── Information shown ──

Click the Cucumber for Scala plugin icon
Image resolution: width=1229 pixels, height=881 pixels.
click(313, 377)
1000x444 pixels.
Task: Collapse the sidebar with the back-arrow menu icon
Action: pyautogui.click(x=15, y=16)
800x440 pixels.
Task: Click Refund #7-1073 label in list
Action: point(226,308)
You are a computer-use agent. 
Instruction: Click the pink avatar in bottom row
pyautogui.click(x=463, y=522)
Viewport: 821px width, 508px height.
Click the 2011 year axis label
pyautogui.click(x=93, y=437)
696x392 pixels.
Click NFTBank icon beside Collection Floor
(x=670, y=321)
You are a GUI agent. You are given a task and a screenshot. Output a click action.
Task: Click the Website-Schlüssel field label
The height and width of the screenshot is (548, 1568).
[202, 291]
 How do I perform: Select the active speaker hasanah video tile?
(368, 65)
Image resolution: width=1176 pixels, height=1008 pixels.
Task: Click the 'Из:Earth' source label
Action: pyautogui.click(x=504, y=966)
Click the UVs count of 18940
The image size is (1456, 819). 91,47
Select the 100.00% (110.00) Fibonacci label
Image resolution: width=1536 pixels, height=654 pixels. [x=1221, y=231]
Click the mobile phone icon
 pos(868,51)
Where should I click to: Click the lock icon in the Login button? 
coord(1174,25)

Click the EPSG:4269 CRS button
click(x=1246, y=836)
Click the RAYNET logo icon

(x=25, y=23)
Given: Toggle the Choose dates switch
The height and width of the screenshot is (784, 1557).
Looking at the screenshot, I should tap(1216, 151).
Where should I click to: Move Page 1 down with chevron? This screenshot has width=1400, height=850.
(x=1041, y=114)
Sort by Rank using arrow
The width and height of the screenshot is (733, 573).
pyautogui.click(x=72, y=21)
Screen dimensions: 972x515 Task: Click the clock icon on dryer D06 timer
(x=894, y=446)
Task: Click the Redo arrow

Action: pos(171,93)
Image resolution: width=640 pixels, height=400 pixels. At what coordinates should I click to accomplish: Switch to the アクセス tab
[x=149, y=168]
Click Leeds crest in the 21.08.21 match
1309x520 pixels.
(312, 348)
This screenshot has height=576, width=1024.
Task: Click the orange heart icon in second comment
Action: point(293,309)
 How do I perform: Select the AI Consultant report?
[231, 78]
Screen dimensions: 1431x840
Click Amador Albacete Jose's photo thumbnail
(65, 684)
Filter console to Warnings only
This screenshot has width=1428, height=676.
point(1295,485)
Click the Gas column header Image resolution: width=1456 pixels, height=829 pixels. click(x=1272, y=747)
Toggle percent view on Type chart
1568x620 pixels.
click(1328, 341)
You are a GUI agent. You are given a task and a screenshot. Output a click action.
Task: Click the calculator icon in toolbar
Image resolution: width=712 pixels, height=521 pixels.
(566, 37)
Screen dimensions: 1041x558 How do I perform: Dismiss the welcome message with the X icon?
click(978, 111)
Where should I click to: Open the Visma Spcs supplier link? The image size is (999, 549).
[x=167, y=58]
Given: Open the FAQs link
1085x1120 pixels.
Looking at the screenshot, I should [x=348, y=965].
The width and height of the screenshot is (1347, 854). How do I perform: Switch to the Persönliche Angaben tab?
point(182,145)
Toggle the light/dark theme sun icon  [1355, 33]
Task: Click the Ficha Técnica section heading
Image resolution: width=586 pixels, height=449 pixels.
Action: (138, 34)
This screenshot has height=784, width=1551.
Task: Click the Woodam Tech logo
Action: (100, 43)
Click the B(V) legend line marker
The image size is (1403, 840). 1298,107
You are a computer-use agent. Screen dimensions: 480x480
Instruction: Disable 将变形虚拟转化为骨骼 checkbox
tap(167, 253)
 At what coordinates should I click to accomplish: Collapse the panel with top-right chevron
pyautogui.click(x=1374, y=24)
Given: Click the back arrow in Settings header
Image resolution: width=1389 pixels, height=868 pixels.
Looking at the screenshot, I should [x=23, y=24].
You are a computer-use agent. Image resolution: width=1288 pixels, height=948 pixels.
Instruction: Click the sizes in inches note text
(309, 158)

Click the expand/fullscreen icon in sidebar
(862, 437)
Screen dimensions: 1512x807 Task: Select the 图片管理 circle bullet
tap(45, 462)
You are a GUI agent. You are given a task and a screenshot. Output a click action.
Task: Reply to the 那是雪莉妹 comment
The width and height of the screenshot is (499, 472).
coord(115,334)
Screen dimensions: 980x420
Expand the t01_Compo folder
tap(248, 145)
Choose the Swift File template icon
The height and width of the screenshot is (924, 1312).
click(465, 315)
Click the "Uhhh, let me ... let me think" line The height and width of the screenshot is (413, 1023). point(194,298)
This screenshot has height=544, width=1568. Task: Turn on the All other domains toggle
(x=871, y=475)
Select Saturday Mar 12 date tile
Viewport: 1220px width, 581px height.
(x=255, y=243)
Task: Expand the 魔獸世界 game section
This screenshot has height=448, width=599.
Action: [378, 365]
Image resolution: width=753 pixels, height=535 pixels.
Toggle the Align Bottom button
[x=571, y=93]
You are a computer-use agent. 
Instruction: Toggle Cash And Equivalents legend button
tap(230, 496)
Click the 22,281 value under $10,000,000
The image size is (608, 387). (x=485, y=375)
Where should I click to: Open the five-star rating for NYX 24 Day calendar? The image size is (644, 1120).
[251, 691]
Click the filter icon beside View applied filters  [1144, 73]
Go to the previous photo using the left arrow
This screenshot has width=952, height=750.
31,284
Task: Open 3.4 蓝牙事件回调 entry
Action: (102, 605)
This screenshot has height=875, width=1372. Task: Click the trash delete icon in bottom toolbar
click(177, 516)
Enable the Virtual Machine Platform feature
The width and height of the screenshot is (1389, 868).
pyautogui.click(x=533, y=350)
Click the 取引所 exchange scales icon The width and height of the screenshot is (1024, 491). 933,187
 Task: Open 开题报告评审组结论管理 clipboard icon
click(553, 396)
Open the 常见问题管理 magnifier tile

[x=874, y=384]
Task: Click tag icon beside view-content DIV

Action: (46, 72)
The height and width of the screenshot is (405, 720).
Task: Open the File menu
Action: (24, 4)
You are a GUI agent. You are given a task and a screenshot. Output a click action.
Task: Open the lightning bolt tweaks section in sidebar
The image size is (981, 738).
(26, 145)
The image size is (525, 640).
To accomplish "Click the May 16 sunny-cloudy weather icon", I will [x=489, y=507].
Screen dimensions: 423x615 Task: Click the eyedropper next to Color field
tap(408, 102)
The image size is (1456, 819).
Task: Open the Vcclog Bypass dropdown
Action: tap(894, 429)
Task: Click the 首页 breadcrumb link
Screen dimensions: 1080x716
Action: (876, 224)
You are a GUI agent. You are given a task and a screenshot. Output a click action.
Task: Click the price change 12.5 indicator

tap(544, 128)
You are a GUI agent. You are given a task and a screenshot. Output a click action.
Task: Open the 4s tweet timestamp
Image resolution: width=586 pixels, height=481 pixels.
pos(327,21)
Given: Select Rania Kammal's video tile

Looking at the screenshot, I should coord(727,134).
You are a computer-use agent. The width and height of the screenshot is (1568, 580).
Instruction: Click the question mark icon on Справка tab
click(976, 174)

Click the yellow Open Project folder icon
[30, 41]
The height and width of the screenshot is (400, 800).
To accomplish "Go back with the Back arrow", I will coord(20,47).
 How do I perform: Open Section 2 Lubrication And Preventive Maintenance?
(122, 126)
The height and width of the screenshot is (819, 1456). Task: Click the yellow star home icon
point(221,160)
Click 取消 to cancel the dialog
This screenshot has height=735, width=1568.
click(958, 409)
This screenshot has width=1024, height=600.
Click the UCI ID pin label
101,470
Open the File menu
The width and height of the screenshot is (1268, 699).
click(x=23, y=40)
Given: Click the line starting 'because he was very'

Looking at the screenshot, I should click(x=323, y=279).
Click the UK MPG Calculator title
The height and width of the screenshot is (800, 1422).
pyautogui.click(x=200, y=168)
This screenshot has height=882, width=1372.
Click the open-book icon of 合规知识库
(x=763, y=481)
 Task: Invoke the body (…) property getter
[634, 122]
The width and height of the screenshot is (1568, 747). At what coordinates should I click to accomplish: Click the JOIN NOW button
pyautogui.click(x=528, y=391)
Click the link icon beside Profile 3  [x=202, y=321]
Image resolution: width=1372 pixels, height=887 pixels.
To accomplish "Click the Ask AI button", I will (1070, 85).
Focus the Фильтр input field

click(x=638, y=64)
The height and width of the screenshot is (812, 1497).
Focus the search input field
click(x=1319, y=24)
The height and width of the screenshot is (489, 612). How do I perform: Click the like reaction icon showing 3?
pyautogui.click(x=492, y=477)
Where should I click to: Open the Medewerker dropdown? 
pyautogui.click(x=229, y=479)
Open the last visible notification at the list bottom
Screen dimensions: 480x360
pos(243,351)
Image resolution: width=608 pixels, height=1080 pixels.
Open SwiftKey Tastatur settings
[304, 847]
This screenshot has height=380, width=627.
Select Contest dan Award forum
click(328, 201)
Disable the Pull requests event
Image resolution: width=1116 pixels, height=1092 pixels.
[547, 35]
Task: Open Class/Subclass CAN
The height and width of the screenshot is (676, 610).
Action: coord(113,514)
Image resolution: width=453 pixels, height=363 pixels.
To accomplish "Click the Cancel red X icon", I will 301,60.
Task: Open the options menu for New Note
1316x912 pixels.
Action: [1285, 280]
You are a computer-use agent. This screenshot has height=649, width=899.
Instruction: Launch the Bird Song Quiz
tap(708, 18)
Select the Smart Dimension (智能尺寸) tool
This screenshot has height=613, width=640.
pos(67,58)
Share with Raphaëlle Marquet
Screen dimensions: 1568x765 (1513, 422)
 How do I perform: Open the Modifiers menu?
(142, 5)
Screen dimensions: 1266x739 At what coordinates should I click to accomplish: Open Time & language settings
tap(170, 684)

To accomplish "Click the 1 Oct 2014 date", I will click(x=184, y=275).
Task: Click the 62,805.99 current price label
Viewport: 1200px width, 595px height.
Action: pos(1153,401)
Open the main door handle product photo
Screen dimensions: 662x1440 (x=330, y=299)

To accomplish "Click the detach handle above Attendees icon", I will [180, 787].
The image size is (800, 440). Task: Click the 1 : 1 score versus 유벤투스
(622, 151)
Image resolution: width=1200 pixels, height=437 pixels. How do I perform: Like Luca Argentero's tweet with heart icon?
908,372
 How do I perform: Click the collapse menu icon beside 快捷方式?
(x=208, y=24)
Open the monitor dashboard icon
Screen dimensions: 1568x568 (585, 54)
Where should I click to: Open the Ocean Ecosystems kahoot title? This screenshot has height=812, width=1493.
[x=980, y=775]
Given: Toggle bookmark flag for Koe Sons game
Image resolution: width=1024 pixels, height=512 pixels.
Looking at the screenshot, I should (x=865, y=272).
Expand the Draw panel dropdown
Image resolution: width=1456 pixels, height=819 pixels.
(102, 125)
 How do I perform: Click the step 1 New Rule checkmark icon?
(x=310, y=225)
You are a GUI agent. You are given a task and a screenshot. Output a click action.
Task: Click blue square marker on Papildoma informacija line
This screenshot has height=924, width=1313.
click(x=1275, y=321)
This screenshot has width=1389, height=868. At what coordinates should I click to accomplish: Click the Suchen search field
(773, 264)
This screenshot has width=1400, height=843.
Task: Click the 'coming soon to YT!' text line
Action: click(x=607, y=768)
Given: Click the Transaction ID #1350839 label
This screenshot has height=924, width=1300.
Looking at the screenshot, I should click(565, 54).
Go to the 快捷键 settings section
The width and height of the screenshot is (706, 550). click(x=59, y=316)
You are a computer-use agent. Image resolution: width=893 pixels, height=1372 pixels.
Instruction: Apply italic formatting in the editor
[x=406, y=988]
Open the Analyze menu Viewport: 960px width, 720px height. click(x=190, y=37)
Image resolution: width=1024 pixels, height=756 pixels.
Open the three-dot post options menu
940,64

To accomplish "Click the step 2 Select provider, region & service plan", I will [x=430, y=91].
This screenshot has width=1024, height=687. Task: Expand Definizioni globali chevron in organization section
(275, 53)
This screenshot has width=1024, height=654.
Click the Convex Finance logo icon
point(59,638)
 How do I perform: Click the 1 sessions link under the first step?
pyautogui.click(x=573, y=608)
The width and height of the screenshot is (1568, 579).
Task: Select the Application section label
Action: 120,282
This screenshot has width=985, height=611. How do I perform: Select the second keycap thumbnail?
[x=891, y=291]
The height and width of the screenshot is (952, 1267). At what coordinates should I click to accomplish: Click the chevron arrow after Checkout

───

• [Directions for this task]:
Rename "chevron" to "caret" in the lines starting at the line that contains "will [x=430, y=91]." and ending at the end of the records, then return only those lines with everything else unchanged.

• [Result]:
To accomplish "Click the step 2 Select provider, region & service plan", I will [x=430, y=91].
This screenshot has width=1024, height=687. Task: Expand Definizioni globali caret in organization section
(275, 53)
This screenshot has width=1024, height=654.
Click the Convex Finance logo icon
point(59,638)
 How do I perform: Click the 1 sessions link under the first step?
pyautogui.click(x=573, y=608)
The width and height of the screenshot is (1568, 579).
Task: Select the Application section label
Action: 120,282
This screenshot has width=985, height=611. How do I perform: Select the second keycap thumbnail?
[x=891, y=291]
The height and width of the screenshot is (952, 1267). At what coordinates should I click to accomplish: Click the caret arrow after Checkout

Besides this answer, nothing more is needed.